JavaScriptでも、try-catch-finallyを用いて例外を処理します。基本的な考え方はPythonと同様で、エラーが発生する可能性のあるコードを監視し、エラーが発生した場合には定義された処理を実行します。

基本的な構文

try {
  // 例外が発生する可能性のある処理
  実行するコード;
} catch (error) {
  // 例外が発生した場合の処理
  // errorオブジェクトには例外に関する情報が含まれる
} finally {
  // 例外の発生有無にかかわらず、最後に実行される処理 (省略可能)
}

具体的なコード例

  1. 基本的なtry-catchの使用:

    try {
      let num = 100;
      num = num + 1;
      nonExistentFunction(); // 存在しない関数を呼び出すとTypeErrorが発生する
      console.log("tryブロックの後の処理"); // エラーが発生するとこの行は実行されない
    } catch (error) {
      console.error("エラーが発生しました:", error);
      // errorオブジェクトにはnameとmessageプロパティなどがある
    }
    console.log("try-catchブロックの後の処理"); // エラーが発生してもこの行は実行される
    

    **tryブロック内のコードが上から順に実行されます。nonExistentFunction()の呼び出しでTypeErrorが発生すると、その時点でtryブロックの実行は中断され、catch (error)ブロック内のコードが実行されます。errorオブジェクトには、発生したエラーに関する情報が含まれており、ここではコンソールにエラーメッセージが出力されます。try-catch**ブロックの外にあるconsole.logは、エラーが発生しても実行されます。

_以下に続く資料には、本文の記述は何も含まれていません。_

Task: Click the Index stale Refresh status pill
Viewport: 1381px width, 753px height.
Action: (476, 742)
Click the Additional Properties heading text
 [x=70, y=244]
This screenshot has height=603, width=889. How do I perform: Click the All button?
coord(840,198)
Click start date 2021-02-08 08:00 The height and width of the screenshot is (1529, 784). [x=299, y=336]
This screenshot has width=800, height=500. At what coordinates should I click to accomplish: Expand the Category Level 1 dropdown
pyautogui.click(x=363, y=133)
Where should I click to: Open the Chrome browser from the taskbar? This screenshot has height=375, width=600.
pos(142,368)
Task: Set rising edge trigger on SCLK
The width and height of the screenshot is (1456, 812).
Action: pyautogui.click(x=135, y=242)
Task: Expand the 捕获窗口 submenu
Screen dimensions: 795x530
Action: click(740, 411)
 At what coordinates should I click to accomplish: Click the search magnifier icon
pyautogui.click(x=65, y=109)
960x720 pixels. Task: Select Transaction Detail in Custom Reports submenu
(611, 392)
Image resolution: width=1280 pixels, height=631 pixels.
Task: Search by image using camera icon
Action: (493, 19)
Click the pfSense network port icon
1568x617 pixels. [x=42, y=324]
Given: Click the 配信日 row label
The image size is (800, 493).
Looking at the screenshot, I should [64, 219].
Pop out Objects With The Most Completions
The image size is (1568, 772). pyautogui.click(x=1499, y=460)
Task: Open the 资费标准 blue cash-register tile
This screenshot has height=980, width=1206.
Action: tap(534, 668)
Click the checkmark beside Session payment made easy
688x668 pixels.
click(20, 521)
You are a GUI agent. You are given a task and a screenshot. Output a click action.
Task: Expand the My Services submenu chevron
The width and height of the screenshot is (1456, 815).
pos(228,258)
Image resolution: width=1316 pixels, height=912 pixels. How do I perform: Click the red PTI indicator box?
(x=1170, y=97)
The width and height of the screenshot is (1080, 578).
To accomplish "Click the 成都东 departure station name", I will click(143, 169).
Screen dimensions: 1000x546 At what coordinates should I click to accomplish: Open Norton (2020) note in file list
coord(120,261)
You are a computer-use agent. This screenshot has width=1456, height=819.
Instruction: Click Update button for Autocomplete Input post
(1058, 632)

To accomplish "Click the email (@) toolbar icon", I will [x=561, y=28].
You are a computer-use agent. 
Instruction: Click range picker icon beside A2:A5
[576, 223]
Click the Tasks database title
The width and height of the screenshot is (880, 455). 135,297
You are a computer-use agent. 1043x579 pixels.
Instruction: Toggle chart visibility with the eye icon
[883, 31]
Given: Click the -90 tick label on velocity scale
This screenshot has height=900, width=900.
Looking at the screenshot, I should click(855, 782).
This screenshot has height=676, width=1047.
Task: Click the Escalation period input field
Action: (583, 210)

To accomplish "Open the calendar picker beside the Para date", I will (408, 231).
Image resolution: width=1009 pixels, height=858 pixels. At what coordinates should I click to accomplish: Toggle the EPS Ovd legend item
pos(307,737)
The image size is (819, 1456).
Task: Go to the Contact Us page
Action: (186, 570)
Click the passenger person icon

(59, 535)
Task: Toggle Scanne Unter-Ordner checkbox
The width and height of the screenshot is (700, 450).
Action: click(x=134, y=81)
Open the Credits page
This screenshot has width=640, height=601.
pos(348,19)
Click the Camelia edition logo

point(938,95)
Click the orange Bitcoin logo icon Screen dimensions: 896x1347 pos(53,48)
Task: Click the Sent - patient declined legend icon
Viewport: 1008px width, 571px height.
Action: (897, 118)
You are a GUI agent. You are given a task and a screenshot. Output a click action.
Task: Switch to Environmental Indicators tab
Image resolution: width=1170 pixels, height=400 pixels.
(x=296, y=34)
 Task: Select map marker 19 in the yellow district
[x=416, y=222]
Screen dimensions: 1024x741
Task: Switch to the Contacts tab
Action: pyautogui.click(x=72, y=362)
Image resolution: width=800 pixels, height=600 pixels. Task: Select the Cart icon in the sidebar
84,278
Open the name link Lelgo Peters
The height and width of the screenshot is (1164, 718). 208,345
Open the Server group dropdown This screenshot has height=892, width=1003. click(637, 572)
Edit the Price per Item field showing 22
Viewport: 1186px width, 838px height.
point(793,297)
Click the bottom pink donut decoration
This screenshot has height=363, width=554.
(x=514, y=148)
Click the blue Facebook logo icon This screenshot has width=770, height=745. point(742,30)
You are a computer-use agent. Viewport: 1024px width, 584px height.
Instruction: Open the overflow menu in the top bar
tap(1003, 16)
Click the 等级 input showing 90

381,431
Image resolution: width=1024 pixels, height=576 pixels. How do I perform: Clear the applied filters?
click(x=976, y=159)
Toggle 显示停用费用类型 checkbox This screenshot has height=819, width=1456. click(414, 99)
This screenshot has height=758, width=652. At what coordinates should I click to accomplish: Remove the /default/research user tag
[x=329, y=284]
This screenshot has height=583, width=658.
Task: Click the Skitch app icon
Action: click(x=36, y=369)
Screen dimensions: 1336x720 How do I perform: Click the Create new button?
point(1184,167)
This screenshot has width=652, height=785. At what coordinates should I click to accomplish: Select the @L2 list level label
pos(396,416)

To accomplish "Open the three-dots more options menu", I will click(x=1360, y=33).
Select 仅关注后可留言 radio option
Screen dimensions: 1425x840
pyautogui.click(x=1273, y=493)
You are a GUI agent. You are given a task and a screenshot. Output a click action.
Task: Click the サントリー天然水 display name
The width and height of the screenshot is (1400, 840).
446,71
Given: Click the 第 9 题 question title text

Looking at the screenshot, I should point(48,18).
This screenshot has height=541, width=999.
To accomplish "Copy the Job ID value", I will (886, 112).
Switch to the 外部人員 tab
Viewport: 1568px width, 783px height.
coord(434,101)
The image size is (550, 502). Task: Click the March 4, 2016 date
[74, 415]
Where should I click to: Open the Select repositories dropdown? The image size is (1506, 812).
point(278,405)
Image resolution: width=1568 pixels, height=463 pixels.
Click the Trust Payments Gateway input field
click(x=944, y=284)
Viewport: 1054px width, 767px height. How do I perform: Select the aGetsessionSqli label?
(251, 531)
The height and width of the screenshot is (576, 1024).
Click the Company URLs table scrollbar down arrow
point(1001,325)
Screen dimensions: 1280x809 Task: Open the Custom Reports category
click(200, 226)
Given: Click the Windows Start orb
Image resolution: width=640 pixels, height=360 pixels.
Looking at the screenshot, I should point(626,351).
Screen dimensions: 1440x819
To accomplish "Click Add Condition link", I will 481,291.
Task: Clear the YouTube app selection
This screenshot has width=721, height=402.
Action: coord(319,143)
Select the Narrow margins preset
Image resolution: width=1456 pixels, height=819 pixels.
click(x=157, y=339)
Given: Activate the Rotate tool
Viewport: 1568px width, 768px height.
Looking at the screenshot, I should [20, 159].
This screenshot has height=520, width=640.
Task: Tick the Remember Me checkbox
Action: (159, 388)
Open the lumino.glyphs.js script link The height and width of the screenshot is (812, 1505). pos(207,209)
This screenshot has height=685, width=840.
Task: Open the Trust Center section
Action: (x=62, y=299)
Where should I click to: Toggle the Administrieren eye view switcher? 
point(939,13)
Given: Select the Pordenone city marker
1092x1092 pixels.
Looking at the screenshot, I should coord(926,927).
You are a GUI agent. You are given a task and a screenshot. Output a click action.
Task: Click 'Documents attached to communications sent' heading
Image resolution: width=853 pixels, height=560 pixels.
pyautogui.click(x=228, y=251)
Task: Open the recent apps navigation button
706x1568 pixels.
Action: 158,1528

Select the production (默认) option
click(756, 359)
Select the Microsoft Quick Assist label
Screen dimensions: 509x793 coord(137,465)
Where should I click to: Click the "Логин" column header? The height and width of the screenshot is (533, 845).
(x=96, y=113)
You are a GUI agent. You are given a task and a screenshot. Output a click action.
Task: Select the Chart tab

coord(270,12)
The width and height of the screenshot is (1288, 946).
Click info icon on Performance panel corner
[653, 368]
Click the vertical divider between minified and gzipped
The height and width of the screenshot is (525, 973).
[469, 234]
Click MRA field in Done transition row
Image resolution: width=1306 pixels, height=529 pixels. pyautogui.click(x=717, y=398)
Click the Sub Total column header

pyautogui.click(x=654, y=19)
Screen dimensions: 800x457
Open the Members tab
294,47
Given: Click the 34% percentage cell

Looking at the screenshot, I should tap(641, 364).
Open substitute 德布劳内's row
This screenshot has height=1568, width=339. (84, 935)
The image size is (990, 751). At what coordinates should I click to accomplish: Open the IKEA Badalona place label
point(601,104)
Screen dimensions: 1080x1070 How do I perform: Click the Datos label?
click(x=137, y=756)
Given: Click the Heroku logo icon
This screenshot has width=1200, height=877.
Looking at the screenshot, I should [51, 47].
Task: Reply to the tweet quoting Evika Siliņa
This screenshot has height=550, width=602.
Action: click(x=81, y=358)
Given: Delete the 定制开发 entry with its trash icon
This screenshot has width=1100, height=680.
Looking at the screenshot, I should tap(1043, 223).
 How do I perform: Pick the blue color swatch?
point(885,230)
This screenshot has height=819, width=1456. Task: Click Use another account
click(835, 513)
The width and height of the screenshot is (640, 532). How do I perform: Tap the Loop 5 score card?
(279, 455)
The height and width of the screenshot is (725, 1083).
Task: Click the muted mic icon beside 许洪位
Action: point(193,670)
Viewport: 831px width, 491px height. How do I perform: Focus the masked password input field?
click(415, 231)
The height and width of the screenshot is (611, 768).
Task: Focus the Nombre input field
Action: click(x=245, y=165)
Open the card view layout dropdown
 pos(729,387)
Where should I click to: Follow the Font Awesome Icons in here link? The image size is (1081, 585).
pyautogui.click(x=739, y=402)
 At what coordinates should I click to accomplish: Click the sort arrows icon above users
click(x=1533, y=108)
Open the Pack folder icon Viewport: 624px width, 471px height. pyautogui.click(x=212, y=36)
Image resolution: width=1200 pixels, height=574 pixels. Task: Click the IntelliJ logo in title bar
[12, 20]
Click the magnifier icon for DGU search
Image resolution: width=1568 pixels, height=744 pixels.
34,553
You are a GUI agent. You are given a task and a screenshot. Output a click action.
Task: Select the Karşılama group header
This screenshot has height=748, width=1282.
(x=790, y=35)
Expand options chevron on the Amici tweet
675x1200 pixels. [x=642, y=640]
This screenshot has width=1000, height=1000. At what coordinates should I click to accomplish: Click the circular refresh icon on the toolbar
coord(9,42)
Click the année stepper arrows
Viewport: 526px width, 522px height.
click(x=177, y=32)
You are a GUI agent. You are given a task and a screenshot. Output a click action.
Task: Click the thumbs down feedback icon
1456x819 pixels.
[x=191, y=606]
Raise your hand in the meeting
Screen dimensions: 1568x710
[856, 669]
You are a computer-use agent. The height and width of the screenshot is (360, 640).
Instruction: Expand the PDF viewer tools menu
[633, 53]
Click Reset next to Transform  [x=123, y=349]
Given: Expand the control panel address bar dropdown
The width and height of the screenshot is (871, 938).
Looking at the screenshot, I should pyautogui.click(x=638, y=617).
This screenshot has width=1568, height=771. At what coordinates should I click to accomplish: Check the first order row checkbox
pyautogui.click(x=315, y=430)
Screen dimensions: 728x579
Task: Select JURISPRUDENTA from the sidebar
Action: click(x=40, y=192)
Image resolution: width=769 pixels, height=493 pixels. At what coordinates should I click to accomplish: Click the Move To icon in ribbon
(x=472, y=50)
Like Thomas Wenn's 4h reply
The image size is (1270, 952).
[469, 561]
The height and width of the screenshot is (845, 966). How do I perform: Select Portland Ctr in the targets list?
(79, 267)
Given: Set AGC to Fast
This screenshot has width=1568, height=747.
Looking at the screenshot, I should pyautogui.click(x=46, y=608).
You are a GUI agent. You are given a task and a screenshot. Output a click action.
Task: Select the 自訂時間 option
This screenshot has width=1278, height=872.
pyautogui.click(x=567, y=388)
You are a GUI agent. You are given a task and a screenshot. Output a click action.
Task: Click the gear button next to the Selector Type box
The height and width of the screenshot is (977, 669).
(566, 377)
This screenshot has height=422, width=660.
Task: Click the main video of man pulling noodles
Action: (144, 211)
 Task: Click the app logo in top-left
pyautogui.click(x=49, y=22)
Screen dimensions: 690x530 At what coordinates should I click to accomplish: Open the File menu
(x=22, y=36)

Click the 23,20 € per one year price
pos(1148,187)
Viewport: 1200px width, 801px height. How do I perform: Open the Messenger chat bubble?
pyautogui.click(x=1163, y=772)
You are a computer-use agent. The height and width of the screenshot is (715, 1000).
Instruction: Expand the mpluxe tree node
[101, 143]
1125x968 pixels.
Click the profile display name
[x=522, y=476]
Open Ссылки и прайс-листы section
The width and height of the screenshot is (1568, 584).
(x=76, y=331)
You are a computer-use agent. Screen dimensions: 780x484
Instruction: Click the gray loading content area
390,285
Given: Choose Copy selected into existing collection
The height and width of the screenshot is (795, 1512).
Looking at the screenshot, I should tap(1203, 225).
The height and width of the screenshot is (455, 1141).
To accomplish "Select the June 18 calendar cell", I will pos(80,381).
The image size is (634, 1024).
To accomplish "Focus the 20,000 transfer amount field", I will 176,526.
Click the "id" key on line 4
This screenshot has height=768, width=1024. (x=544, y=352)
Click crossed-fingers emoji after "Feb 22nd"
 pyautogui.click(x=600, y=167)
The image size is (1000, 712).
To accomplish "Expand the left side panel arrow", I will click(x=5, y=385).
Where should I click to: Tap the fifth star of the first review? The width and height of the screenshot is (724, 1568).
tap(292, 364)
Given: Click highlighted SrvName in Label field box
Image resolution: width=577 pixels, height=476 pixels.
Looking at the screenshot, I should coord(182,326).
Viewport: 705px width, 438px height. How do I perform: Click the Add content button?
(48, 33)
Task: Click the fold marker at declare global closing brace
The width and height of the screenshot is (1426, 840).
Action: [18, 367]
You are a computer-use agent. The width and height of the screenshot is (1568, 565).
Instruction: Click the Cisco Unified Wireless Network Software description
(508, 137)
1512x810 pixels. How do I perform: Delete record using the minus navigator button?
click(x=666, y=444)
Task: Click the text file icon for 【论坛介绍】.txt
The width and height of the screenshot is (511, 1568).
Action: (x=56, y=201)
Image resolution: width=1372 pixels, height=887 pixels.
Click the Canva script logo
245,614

  2. 意図的にエラーを発生させる (throw):

    function checkValue(value) {
      if (value > 20) {
        throw new Error("値が大きすぎます!");
      }
      console.log("値は正常です:", value);
    }
    
    try {
      checkValue(15);
      checkValue(30); // ここでエラーが発生
      console.log("tryブロックの後のcheckValue"); // エラーが発生するとこの行は実行されない
    } catch (error) {
      console.error("エラー:", error.message);
    }
    

    **throwステートメントを使うと、プログラム内で明示的にエラーを発生させることができます。checkValue関数では、引数valueが20より大きい場合に新しいErrorオブジェクトを作成し、throwしています。このthrowによって発生したエラーは、外側のtry-catchブロックのcatch**ブロックで捕捉され、エラーメッセージが表示されます。

  3. finallyブロックの使用:

    function processInput(input) {
      try {
        const num = parseInt(input);
        if (isNaN(num)) {
          throw new TypeError("数値ではありません。");
        }
        console.log("入力された数値:", num);
        return num * 2;
      } catch (error) {
        console.error("エラー:", error.message);
        return null;
      } finally {
        console.log("入力処理を終了します。"); // 例外の有無にかかわらず実行される
      }
    }
    
    console.log("結果:", processInput("123"));
    console.log("結果:", processInput("abc"));
    

    **finallyブロック内のコードは、tryブロックが正常に終了した場合でも、catch**ブロックでエラーが捕捉された場合でも、必ず最後に実行されます。上記の例では、processInput関数の引数が数値として解析できるかどうかにかかわらず、「入力処理を終了します。」というメッセージが最後に表示されます。これは、リソースの解放やログ出力など、必ず実行したい処理を記述するのに役立ちます。

まとめ

PythonとJavaScriptはどちらも、**try-except/catch文とオプションのfinallyブロックを提供することで、堅牢な例外処理を可能にしています。また、JavaScriptではthrow**ステートメントを使用して、プログラムの実行フローを制御するために意図的にエラーを発生させることができます。例外処理を適切に活用することで、予期せぬエラーによるプログラムの停止を防ぎ、ユーザーエクスペリエンスの向上に繋げることができます。